===== EXERCISE MATERIAL

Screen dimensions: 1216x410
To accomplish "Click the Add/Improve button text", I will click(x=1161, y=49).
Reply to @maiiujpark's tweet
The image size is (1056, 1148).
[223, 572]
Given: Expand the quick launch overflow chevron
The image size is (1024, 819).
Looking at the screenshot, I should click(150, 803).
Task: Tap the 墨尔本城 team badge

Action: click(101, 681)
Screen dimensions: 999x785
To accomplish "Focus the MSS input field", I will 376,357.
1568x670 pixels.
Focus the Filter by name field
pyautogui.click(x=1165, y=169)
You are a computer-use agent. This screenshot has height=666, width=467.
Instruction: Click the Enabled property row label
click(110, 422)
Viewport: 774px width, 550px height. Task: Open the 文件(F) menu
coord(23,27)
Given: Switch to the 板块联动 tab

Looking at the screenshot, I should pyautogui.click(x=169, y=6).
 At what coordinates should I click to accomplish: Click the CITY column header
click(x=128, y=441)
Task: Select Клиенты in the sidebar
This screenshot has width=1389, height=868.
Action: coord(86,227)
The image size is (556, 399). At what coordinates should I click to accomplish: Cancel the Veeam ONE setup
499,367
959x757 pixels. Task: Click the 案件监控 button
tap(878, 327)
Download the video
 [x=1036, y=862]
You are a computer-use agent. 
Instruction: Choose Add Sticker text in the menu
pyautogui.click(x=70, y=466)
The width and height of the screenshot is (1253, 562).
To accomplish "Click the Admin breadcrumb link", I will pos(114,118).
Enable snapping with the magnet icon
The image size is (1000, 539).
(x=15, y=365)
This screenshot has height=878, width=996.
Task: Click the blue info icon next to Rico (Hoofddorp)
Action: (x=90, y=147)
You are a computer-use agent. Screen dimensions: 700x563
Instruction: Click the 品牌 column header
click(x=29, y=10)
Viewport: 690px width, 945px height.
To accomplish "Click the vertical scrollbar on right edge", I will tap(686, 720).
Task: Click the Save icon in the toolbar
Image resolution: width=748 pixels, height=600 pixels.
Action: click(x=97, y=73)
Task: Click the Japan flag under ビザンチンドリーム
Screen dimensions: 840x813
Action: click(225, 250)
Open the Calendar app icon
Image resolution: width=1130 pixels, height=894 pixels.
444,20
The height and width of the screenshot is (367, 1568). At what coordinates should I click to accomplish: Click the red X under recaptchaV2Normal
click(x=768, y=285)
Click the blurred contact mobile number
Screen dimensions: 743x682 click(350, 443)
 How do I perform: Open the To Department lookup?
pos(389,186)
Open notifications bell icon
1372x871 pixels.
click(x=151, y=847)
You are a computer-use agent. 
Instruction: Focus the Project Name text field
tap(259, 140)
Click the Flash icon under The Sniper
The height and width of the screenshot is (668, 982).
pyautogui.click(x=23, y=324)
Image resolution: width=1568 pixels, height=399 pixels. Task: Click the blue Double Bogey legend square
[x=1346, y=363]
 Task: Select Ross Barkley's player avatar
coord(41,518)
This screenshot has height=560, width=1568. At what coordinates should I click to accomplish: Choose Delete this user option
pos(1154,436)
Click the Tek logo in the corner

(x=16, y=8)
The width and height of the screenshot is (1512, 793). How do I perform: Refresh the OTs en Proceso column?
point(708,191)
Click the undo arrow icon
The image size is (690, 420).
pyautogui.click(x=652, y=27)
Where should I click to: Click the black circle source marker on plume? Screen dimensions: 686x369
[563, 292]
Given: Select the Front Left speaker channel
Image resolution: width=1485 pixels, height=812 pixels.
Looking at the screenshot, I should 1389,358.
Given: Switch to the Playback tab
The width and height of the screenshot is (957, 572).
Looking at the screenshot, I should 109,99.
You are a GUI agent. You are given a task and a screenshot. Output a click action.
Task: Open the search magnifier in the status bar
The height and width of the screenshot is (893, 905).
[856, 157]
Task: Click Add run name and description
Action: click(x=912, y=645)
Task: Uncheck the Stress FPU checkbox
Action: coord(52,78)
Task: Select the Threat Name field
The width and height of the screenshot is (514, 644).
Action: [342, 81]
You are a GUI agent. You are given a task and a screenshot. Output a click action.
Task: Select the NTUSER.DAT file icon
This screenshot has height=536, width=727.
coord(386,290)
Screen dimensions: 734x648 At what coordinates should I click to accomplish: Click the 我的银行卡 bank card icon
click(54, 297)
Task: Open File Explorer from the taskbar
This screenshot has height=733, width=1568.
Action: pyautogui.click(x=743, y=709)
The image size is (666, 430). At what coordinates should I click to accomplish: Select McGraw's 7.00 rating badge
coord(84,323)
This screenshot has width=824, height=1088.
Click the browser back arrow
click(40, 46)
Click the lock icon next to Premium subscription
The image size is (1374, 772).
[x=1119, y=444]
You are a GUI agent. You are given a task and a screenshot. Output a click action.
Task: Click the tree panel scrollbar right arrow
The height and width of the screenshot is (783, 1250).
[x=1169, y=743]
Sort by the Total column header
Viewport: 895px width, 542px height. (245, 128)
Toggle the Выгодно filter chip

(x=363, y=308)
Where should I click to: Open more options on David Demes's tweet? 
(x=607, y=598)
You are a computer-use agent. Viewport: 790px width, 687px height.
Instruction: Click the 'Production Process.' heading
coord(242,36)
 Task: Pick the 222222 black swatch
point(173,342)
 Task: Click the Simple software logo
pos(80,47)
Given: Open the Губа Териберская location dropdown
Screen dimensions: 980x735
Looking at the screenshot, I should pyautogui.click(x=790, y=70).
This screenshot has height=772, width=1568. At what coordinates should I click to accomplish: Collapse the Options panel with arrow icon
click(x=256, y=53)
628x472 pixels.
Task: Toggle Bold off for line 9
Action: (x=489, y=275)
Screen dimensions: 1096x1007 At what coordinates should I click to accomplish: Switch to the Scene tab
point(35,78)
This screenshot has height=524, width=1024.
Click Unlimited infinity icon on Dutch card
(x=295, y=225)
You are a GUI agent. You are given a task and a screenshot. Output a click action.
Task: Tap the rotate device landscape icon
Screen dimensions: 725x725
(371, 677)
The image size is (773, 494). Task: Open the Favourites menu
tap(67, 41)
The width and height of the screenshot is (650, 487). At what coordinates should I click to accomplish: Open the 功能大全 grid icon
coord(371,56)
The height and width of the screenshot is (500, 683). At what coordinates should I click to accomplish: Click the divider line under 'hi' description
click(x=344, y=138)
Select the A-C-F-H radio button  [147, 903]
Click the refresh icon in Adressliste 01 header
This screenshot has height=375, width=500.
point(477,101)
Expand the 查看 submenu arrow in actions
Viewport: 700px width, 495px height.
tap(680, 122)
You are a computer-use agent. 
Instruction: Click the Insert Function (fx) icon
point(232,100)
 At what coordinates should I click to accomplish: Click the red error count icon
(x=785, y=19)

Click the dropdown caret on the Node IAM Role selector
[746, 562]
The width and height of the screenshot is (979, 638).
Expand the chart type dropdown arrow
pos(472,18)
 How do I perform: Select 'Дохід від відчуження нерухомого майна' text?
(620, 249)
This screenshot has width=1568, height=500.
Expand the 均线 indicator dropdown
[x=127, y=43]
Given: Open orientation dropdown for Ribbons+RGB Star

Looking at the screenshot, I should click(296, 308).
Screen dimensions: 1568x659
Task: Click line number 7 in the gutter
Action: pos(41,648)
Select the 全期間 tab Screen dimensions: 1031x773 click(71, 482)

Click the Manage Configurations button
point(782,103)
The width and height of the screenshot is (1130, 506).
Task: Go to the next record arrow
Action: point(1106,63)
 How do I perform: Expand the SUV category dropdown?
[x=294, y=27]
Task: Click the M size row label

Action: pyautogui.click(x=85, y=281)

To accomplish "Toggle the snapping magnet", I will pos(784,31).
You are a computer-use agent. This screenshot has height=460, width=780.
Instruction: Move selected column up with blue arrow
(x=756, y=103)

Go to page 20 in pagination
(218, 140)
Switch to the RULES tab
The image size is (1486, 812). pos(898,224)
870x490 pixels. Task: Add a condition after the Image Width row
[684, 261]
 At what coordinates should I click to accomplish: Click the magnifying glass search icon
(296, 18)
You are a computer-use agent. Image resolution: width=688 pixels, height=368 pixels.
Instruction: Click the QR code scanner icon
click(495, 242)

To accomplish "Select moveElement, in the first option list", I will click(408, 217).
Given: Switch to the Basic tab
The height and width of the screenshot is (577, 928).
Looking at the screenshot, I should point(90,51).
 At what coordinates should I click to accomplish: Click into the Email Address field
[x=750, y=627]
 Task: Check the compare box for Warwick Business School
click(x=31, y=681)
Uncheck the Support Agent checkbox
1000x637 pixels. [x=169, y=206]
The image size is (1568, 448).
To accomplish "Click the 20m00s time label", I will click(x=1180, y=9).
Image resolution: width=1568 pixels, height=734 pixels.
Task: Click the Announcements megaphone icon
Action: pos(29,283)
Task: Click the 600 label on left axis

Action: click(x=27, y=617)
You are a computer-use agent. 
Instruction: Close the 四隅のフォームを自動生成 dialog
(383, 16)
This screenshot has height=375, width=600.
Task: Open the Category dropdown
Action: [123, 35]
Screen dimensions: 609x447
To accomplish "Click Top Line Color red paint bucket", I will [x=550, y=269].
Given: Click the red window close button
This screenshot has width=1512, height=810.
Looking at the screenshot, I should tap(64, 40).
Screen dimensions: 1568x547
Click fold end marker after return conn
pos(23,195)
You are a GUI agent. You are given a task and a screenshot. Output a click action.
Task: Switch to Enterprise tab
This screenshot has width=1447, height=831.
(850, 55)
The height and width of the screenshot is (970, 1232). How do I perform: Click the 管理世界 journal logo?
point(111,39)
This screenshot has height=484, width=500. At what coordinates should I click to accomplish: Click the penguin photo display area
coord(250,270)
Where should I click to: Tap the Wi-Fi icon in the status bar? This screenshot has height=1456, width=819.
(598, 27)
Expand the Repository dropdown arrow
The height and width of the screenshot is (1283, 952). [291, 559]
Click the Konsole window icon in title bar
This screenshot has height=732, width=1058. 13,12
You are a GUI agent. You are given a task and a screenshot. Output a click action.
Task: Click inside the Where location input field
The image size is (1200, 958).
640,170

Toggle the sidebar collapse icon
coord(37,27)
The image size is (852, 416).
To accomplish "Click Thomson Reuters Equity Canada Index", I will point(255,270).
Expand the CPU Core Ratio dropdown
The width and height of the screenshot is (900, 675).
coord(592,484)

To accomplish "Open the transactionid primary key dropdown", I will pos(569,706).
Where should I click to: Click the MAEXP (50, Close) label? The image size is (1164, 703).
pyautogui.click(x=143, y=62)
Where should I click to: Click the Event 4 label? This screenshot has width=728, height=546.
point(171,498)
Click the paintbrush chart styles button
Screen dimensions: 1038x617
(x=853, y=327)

==========

THE TASK:
For this exercise, output exactly the lines above from the line with "Click the Konsole window icon in title bar" to the line with "Expand the CPU Core Ratio dropdown", counting both, and leave out the rest.

OUTPUT OF THE TASK:
Click the Konsole window icon in title bar
This screenshot has height=732, width=1058. 13,12
You are a GUI agent. You are given a task and a screenshot. Output a click action.
Task: Click inside the Where location input field
The image size is (1200, 958).
640,170

Toggle the sidebar collapse icon
coord(37,27)
The image size is (852, 416).
To accomplish "Click Thomson Reuters Equity Canada Index", I will point(255,270).
Expand the CPU Core Ratio dropdown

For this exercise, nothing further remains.